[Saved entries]
[Start of Attachment]
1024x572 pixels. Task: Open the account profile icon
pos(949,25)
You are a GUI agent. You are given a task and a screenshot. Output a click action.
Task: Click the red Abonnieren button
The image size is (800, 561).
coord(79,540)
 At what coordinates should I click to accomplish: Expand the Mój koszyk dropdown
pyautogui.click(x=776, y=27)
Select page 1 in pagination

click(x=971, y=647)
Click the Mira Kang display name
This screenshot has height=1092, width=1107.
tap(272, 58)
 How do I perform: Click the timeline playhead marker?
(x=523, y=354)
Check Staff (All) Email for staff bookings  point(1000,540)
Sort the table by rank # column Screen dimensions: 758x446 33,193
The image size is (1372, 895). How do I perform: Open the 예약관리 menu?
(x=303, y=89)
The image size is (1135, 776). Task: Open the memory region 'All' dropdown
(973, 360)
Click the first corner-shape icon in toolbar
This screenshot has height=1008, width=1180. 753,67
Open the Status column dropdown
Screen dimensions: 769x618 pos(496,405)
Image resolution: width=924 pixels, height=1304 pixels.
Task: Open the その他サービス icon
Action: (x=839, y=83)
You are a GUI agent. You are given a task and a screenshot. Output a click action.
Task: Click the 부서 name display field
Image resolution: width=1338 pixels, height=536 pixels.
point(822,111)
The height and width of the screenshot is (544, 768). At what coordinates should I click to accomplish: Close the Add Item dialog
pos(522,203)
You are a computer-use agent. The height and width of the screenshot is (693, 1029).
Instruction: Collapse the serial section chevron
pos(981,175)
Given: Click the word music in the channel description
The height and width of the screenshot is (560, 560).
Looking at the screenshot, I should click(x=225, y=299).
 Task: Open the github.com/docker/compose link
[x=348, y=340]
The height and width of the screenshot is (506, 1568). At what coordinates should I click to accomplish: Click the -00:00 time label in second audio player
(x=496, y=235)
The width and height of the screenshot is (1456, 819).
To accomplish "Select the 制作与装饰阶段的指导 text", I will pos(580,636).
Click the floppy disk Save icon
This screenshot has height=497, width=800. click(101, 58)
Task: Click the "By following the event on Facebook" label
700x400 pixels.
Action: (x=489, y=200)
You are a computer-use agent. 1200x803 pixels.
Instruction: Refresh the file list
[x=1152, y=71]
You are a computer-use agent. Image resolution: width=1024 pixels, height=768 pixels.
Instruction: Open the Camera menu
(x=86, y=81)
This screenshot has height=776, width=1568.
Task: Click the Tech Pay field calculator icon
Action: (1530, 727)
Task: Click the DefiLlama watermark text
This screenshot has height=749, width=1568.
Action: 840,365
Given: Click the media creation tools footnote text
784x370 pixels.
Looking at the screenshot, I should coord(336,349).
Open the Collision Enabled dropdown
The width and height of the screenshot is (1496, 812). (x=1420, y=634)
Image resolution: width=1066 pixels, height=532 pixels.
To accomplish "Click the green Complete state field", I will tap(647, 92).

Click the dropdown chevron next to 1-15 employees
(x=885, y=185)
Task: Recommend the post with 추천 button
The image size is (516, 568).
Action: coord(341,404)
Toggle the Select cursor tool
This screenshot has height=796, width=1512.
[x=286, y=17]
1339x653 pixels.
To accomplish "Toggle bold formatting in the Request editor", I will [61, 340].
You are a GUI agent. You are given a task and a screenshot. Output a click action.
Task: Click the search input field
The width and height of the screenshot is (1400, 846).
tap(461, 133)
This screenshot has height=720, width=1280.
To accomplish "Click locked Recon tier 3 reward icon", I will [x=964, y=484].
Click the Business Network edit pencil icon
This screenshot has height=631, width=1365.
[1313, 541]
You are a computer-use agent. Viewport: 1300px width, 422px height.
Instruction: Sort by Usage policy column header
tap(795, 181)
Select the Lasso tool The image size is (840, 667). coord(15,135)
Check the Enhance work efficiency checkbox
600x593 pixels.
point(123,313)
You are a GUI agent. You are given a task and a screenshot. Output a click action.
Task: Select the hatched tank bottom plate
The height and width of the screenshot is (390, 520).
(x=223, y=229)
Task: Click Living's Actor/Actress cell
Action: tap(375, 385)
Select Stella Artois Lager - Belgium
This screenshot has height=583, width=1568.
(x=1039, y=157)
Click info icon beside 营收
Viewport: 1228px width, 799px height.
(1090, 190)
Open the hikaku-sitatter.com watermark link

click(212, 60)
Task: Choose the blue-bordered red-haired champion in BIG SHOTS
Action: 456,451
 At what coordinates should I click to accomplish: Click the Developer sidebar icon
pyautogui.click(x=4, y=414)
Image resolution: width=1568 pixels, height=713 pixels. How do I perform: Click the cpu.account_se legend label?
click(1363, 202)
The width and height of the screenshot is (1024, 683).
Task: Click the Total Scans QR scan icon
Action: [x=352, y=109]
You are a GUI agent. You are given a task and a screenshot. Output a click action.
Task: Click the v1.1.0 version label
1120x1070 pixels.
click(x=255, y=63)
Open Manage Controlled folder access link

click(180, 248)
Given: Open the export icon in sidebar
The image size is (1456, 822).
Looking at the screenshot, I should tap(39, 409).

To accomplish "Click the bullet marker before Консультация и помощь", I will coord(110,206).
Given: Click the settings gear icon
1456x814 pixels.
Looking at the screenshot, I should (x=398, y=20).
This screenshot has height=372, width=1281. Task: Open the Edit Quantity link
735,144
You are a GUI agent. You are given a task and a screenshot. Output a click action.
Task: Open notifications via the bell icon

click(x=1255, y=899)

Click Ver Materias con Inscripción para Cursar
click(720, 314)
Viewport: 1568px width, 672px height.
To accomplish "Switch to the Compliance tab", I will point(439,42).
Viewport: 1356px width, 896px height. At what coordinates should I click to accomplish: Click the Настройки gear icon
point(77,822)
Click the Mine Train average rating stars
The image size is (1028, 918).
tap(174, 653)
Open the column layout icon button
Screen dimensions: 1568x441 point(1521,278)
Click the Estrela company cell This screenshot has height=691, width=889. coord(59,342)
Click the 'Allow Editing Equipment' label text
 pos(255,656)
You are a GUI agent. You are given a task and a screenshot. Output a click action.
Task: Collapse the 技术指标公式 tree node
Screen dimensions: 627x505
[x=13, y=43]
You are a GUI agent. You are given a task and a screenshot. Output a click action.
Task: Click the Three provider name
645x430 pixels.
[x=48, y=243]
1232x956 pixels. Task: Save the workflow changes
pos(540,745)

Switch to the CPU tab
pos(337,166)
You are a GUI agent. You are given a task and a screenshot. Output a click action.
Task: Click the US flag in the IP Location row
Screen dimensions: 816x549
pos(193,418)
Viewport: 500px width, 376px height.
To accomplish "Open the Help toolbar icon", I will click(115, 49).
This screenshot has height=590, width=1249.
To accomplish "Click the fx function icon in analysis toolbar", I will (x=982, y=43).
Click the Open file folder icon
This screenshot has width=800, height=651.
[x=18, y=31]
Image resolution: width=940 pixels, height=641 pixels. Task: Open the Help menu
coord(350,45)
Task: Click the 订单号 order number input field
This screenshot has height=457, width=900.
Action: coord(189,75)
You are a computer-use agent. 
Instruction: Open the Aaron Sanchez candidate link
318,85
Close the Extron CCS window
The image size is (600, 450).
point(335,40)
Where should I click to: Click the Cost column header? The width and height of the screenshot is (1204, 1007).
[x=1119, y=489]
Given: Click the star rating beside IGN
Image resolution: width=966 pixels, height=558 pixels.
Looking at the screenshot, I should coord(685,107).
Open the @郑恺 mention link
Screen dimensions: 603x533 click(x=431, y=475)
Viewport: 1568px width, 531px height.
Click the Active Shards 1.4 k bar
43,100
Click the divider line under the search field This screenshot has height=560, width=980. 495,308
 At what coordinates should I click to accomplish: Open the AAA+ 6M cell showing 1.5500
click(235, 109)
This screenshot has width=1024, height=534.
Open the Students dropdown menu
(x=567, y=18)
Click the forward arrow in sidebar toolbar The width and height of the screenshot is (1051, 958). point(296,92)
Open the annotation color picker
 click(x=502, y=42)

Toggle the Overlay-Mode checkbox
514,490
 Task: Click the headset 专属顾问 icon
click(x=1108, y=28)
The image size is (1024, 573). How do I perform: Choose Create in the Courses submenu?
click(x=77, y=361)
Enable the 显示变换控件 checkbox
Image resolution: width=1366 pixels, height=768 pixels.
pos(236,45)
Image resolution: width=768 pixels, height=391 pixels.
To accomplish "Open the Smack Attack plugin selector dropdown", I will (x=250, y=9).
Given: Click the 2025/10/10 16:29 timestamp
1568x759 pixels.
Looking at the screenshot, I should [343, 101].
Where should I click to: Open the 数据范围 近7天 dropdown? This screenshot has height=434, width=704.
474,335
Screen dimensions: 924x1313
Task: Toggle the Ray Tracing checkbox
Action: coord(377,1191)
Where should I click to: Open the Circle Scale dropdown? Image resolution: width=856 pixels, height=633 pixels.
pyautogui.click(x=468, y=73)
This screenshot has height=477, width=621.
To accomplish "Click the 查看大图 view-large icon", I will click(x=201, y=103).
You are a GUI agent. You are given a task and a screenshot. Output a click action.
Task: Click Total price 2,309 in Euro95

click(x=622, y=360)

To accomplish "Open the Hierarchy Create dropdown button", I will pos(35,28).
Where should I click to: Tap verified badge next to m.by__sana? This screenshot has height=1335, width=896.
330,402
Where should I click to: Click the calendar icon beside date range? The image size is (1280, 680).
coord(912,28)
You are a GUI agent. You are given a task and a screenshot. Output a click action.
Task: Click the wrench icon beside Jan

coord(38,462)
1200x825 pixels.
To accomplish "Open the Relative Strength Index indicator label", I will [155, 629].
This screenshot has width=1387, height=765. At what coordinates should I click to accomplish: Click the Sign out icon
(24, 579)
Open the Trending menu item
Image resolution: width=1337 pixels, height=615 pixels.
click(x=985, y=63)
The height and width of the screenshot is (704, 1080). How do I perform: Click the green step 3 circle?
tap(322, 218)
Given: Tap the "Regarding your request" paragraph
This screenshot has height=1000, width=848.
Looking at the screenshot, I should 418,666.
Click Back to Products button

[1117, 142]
[End of Attachment]
**Activity:**
Look above for the line with "Select the Lasso" and the line with "Task: Select the hatched tank bottom plate". Retype those two lines and every line between them exactly, adding nothing.

**Exercise solution:**
Select the Lasso tool The image size is (840, 667). coord(15,135)
Check the Enhance work efficiency checkbox
600x593 pixels.
point(123,313)
You are a GUI agent. You are given a task and a screenshot. Output a click action.
Task: Select the hatched tank bottom plate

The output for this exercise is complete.